3. The given mean and standard deviation values are for the population distributions of these weights.

**step2 Calculate the Mean of the Total Weight in the Second Box**

The mean (average) of a sum of random variables is the sum of their individual means. We use the given average weights for the 20-pound and 5-pound barbells.

$$\mu_{T_W} = \mu_{W_{20,1}} + \mu_{W_{20,2}} + \mu_{W_{5,1}} + \mu_{W_{5,2}} + \mu_{W_{5,3}} + \mu_{W_{5,4}}$$

Given: Mean of 20-pound weights is 20 pounds, and mean of 5-pound weights is 5 pounds.

$$\mu_{T_W} = 20 + 20 + 5 + 5 + 5 + 5 = 60 \text{ pounds}$$

**step3 Calculate the Standard Deviation of the Total Weight in the Second Box**

For independent random variables, the variance of their sum is the sum of their individual variances.
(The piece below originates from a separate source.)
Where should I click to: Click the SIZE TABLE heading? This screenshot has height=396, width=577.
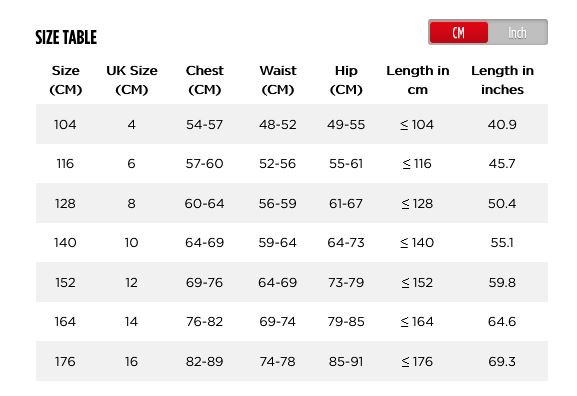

The standard deviation is the square root of the variance.

$$\sigma^2_{T_W} = \sigma^2_{W_{20,1}} + \sigma^2_{W_{20,2}} + \sigma^2_{W_{5,1}} + \sigma^2_{W_{5,2}} + \sigma^2_{W_{5,3}} + \sigma^2_{W_{5,4}}$$

Given: Standard deviation of 20-pound weights is 0.2 pounds, and standard deviation of 5-pound weights is 0.1 pounds.

$$\sigma^2_{T_W} = (0.2)^2 + (0.2)^2 + (0.1)^2 + (0.1)^2 + (0.1)^2 + (0.1)^2$$

$$\sigma^2_{T_W} = 0.04 + 0.04 + 0.01 + 0.01 + 0.01 + 0.01 = 0.12$$

Now, we find the standard deviation:

$$\sigma_{T_W} = \sqrt{0.12} \approx 0.3464 \text{ pounds}$$

**step4 Calculate the Probability that the Total Weight Exceeds 60.5 Pounds**

Since the individual weights are normally distributed and independent, their sum ($$T_W$$) is also normally distributed. We can find the probability by standardizing the value using the Z-score formula and then consulting a standard normal (Z) table.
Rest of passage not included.